4. Association Rule Learning

Association rule learning is a machine learning technique used to discover relationships between items in large datasets. It helps answer questions like: "If someone buys item A, how likely are they to buy item B as well?" A common example is market basket analysis in supermarkets or online stores. Suppose data shows that many people who buy bread also buy butter—the system learns a rule like "bread ⇒ butter." This doesn't mean bread causes butter purchases, but it shows a strong pattern or correlation between the two items.

Retailers use this technique to place related products together, recommend items, or design combo offers. Association rules are defined using three main concepts: support (how often items appear together), confidence (how often the rule is true), and lift (how much more likely two items are bought together compared to randomly).

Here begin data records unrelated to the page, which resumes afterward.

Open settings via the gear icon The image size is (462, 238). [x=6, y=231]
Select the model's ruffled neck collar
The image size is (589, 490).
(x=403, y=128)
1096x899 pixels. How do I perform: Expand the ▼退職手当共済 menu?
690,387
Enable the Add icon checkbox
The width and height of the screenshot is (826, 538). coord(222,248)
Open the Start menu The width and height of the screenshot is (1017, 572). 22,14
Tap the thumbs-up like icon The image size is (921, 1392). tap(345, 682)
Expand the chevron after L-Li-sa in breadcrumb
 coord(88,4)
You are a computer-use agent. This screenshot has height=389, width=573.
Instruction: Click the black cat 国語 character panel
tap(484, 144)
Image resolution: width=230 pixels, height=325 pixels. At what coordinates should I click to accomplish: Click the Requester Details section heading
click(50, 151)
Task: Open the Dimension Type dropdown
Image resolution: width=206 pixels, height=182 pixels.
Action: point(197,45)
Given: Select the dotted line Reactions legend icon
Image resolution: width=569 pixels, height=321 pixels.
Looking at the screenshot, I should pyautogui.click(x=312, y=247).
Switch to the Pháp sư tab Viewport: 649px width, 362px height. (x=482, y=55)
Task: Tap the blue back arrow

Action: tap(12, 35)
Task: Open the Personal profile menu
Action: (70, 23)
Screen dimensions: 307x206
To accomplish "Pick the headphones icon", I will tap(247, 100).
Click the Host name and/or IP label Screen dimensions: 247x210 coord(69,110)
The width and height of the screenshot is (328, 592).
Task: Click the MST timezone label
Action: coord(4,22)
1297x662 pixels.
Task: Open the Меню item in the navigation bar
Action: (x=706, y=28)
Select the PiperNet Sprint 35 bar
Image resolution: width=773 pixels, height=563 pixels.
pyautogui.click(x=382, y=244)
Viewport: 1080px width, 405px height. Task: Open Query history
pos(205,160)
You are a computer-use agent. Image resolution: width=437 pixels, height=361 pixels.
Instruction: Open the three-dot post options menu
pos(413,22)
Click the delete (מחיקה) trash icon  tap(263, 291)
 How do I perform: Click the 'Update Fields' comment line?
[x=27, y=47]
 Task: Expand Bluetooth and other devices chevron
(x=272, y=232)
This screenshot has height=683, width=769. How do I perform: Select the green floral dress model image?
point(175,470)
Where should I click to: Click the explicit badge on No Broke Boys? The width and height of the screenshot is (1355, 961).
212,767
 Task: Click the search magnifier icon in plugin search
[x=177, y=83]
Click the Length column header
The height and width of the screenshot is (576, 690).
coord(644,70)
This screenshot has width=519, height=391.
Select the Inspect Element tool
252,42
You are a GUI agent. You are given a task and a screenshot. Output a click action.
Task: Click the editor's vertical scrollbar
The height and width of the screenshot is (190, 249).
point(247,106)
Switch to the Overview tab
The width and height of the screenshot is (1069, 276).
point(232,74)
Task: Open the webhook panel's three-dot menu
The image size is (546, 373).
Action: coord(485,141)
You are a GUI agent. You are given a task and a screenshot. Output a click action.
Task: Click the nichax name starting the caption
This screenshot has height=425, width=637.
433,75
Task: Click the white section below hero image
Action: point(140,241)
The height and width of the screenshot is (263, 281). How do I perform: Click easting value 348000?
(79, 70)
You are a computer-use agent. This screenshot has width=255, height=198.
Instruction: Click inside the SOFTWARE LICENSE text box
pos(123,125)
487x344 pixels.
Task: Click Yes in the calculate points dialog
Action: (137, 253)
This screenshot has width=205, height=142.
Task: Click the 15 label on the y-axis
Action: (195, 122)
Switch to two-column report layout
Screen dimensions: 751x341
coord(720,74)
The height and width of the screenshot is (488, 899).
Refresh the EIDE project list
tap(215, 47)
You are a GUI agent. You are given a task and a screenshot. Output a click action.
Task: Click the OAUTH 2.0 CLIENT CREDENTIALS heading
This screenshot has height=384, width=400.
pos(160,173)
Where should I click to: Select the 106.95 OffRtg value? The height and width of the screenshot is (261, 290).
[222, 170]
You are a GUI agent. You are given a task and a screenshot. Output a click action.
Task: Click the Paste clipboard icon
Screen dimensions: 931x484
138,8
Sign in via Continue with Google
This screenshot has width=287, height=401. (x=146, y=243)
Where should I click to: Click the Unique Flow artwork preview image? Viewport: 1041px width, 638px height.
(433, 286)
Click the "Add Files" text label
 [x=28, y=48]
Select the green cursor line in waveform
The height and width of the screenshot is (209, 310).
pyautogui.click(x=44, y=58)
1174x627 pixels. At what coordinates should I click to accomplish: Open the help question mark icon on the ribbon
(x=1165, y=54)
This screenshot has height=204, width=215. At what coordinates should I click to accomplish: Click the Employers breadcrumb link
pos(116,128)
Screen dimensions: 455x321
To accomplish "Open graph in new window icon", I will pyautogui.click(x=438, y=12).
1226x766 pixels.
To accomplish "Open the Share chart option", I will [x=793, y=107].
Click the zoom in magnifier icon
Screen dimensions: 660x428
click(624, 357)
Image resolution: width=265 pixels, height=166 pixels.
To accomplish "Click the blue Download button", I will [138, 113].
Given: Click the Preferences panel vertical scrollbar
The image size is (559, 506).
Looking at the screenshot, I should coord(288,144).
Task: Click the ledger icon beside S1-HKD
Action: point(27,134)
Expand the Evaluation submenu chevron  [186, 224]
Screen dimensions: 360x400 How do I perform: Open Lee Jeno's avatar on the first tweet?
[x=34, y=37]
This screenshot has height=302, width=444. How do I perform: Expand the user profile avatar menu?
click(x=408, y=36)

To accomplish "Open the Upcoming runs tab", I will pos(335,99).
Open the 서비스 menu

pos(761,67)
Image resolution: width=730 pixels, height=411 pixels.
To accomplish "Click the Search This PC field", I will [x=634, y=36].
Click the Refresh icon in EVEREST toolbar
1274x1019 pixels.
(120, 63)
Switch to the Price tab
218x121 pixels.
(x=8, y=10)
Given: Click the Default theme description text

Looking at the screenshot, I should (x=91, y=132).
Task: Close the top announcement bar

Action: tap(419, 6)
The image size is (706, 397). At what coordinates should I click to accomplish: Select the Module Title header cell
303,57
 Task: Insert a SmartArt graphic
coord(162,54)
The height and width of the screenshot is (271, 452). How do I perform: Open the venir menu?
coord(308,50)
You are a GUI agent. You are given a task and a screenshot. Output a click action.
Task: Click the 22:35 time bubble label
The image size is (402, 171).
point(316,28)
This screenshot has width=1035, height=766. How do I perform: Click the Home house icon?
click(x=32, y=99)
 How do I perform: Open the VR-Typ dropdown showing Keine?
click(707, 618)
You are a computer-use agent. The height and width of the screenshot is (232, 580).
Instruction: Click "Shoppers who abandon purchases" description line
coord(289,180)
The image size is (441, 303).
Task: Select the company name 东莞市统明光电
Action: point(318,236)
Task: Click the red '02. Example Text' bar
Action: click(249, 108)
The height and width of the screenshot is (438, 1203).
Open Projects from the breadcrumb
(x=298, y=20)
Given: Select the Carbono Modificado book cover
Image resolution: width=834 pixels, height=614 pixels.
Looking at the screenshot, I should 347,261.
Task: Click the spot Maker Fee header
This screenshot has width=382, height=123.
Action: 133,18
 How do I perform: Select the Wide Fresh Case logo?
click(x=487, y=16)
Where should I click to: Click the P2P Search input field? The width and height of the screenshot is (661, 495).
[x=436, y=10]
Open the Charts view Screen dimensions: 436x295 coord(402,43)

Beyond retail, this technique is also used in healthcare (e.g., finding common symptoms that occur together) or web analytics (e.g., pages users visit in sequence).

In short, association rule learning finds "if-then" patterns in data that help understand and predict behavior without requiring labeled data.

MCQs on Unsupervised Machine Learning

1. What is the main goal of unsupervised learning?

A) To predict future values
B) To learn from labeled data
C) To find hidden patterns or structure in data
D) To train on data with answers

Answer: C
Explanation: Unsupervised learning tries to discover patterns, groupings, or structure in data without using labeled outputs.

2. Which of the following is a common task in unsupervised learning?

A) Classification
B) Regression
C) Clustering
D) Time Series Forecasting

Answer: C
Explanation: Clustering is a key unsupervised learning task where similar data points are grouped together.

3. In unsupervised learning, the data provided to the algorithm is:

A) Labeled
B) Unlabeled
C) Sorted
D) Pre-classified

Answer: B
Explanation: Unsupervised learning uses unlabeled data—it doesn't know the correct output in advance.

4. Which of the following algorithms is used for clustering?

A) Linear Regression
B) K-Means
C) Naive Bayes
D) Logistic Regression

Answer: B
Explanation: K-Means is a popular clustering algorithm used in unsupervised learning.

5. Principal Component Analysis (PCA) is mainly used for:

A) Clustering
B) Classification
C) Dimensionality reduction
D) Anomaly detection

Answer: C
Explanation: PCA reduces the number of features while retaining important information.

6. Which of the following is not an unsupervised learning algorithm?

A) DBSCAN
B) Decision Tree
C) Hierarchical Clustering
D) Autoencoder

Answer: B
Explanation: Decision Trees are used in supervised learning, where labeled data is required.

7. Which technique can be used to detect outliers in data?

A) K-Means
B) Isolation Forest
C) PCA
D) Naive Bayes

Answer: B
Explanation: Isolation Forest is commonly used in unsupervised anomaly (outlier) detection.

8. Association rule learning is commonly used in:

A) Fraud detection
B) Speech recognition
C) Market basket analysis
D) Image classification

Answer: C
Explanation: Association rules (like "People who buy bread often buy butter") are used in market basket analysis.

9. t-SNE is mainly used for:

A) Prediction
B) Image classification
C) Data visualization
D) Regression analysis

Answer: C
Explanation: t-SNE is a technique for visualizing high-dimensional data in 2D or 3D.

10. Which of the following best describes clustering?

A) Splitting data based on output values
B) Grouping similar items without predefined labels
C) Predicting numerical values
D) Sorting data in ascending order

Answer: B
Explanation: Clustering is about automatically grouping similar data points without using labels.